Analysts at Cambridge, Mass.-based Forrester Research published a report on April 10 that proposed that TJX's breach could eventually cost the company as much as $1.35 billion in combined expenses and lost business.
Forrester's number comes from that firm's estimate of a cost per lost record of $90 and an estimate that around 15 million of the 45 million stolen credit records involved in the incident were for unexpired debit and credit cards.
For its part, Ponemon estimates that the cost to replace stolen records is a lot higher -- $182 per card -- but it also said that no company that has experienced a data loss has spent more than $22 million to recover from it.
At the end of the day, it's still difficult to tie breaches to specific financial repercussions beyond what companies spend on notifying their customers and setting up credit monitoring services for those affected by information losses, said Khalid Kark, the Forrester analyst who wrote the report.
"The perception is that people are concerned, but the reality is that it is very hard to change habits.
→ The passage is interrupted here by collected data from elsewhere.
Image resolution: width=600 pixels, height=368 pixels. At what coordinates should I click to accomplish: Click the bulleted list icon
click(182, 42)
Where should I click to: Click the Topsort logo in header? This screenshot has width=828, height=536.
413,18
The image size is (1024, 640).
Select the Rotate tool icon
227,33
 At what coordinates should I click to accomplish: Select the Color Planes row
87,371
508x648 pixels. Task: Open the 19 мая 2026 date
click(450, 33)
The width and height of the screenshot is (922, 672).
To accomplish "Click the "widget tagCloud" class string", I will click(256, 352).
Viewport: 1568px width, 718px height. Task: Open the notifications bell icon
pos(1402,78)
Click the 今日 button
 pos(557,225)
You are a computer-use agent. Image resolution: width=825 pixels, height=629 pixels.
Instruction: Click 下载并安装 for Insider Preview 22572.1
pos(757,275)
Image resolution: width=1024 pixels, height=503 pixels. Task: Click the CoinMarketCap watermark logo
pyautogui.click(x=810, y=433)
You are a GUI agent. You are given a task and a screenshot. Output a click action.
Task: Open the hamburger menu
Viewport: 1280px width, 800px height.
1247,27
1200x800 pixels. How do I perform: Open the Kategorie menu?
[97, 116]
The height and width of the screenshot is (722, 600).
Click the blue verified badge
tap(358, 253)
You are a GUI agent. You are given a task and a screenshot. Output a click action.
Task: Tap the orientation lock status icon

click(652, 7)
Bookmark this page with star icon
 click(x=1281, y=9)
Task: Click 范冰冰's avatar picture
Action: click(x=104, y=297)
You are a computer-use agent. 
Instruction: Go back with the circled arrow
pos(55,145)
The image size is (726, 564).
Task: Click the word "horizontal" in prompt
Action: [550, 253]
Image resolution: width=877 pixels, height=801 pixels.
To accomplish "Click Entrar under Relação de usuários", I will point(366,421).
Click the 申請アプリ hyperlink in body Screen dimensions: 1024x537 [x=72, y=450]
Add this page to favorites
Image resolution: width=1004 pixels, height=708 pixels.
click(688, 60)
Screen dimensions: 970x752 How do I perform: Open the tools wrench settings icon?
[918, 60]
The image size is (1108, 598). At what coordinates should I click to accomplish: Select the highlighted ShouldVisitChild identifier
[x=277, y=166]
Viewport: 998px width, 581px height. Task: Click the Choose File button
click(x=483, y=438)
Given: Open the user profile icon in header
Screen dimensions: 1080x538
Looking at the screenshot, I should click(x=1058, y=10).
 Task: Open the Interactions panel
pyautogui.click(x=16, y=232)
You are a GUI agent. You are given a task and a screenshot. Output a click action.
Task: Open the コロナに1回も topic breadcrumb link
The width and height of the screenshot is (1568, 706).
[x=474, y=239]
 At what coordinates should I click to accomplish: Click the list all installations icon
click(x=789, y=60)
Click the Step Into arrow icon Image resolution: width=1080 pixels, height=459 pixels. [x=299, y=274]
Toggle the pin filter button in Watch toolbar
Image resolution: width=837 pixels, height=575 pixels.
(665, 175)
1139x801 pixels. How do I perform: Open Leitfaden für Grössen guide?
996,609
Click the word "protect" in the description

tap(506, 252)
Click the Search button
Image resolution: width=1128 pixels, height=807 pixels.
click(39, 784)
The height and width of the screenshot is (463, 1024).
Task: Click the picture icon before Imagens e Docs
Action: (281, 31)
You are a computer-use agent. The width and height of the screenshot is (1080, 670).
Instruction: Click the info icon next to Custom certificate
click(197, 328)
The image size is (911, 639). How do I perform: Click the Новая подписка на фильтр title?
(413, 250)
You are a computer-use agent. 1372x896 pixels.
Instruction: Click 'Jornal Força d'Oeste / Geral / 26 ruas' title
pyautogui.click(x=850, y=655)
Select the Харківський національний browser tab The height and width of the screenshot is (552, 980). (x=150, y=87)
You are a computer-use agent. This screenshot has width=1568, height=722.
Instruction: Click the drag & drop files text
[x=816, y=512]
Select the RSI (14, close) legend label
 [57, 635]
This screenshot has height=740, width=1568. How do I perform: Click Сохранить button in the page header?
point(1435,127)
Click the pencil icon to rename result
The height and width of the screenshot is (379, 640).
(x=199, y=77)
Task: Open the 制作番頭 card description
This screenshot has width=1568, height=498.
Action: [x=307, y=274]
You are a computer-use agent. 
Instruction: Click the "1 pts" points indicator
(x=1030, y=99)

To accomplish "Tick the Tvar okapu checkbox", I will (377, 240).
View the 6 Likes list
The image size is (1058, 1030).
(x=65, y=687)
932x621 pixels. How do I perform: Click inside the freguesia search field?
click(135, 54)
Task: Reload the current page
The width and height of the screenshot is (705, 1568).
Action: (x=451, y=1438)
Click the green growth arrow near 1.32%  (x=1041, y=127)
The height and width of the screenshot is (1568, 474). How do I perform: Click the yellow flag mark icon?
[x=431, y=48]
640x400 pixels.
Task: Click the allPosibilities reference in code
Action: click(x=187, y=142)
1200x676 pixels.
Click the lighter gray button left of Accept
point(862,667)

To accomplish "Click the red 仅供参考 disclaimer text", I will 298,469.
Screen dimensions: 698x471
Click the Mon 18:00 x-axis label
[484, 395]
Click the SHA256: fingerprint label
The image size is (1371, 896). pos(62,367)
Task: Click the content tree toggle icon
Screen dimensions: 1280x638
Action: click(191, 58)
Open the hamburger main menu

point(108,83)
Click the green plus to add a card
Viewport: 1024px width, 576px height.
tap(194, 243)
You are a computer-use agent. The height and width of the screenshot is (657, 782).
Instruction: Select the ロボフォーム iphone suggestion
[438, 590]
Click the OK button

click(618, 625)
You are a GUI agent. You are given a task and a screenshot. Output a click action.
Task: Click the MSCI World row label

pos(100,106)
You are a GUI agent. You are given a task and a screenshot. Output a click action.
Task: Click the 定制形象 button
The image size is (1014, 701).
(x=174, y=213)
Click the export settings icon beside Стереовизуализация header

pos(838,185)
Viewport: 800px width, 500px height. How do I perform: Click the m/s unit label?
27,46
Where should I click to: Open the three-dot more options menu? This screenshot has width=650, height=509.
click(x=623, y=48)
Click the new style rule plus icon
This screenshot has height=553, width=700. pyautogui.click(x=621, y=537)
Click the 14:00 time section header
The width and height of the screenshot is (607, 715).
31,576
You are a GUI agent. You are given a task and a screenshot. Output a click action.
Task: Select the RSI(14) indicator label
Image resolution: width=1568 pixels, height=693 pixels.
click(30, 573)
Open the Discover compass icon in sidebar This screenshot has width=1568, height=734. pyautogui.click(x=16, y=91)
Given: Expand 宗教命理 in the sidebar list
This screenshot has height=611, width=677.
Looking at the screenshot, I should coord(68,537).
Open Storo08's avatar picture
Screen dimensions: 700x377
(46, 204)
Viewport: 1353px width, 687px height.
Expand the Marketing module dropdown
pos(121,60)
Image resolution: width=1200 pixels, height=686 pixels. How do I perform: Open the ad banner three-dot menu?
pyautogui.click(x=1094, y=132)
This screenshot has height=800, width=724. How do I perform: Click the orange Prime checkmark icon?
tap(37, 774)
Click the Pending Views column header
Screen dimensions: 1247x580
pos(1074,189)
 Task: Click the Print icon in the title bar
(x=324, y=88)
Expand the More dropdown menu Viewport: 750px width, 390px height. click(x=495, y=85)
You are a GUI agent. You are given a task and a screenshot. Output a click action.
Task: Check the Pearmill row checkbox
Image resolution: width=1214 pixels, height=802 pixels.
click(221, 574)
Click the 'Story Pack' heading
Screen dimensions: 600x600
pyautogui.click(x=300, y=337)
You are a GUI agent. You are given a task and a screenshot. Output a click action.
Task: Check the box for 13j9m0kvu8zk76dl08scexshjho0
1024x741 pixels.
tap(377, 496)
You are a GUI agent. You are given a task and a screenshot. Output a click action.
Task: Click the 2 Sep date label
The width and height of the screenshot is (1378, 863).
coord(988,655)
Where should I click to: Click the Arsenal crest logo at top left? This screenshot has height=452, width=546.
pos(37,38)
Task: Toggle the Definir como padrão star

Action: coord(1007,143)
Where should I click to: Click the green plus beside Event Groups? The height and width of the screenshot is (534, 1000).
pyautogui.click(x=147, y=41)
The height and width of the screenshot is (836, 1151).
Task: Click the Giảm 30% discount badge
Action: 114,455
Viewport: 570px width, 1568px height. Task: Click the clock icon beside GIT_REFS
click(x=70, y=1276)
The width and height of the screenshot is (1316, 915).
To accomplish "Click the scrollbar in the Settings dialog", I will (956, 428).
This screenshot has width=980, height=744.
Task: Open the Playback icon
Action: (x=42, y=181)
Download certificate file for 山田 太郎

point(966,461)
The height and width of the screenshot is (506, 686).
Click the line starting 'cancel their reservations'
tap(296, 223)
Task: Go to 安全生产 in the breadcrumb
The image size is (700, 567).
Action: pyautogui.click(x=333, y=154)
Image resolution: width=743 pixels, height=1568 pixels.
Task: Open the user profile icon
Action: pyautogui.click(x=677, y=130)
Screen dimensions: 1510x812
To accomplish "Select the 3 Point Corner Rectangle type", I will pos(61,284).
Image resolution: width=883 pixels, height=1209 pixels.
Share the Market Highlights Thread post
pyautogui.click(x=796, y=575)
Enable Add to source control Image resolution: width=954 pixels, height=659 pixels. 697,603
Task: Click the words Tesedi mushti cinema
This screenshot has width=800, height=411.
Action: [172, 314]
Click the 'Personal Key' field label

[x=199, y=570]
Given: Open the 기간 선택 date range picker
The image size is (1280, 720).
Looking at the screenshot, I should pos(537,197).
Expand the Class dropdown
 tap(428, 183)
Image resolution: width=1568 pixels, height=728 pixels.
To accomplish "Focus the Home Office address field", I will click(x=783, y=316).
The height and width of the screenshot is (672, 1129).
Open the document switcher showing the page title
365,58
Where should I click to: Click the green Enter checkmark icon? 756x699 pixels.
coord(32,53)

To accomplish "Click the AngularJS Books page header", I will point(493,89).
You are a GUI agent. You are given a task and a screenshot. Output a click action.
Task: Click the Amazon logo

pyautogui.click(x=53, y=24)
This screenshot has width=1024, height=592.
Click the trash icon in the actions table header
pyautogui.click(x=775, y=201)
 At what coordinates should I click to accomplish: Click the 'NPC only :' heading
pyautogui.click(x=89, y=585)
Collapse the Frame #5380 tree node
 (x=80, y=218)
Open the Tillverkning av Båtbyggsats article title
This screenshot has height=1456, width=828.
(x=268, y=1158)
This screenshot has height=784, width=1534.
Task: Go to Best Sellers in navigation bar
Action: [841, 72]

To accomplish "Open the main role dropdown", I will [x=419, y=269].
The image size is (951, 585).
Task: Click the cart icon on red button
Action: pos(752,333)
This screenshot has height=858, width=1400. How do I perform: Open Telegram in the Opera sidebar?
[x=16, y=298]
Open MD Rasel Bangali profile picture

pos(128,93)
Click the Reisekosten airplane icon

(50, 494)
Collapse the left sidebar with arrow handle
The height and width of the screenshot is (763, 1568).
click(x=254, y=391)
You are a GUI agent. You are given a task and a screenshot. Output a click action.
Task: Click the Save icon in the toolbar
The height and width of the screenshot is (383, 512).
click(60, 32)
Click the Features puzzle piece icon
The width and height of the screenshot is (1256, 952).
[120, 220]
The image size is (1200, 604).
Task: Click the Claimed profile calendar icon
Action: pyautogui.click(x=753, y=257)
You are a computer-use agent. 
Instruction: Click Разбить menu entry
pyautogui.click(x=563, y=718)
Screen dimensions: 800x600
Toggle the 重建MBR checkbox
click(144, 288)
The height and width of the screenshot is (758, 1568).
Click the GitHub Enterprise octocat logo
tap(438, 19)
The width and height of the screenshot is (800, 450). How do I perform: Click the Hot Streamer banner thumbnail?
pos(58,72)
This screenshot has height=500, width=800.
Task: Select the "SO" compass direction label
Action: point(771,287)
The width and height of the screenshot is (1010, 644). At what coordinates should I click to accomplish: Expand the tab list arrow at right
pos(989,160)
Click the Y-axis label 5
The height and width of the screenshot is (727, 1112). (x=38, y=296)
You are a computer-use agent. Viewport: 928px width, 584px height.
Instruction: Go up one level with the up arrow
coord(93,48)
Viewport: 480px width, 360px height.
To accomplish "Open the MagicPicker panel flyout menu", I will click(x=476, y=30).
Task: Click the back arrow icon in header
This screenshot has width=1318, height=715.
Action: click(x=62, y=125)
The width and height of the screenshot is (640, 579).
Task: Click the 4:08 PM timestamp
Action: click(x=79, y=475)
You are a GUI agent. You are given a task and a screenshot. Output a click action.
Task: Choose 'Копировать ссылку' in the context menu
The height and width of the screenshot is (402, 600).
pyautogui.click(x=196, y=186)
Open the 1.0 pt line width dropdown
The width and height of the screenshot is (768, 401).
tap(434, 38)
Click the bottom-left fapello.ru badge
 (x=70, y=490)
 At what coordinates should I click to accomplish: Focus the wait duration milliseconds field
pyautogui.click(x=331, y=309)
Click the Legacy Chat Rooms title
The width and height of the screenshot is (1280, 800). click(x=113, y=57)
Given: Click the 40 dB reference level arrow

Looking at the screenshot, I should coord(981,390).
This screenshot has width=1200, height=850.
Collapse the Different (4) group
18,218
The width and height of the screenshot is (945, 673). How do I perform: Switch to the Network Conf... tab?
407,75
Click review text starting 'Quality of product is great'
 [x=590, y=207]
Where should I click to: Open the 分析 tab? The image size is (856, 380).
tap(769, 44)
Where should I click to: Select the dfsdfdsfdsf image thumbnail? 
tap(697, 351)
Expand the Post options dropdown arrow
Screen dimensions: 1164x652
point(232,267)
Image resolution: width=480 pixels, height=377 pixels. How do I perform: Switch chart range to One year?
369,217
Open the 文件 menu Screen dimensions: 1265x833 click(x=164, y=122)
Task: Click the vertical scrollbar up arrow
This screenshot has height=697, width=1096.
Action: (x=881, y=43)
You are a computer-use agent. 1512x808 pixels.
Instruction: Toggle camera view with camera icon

They might tell you they will change their spending behavior, but when it comes down to real life, that's a different circumstance," Kark said. "Consumers have very short memories and may not actually punish a brand in the long-term if the company appears to get the right protections in place."
Shareholders would seem to be even less put-off by data incidents as long as companies appear to be making the right moves to reassure customers and improve security in response to breaches, the analyst said.
"We're already hearing investors in TJX saying that they have confidence that management is doing the right things," Kark said. "You can argue that stock price is a combined indicator of people's confidence in a company, and even when the stock price is influenced by something like this, in most cases it doesn't appear to have a long-term affect."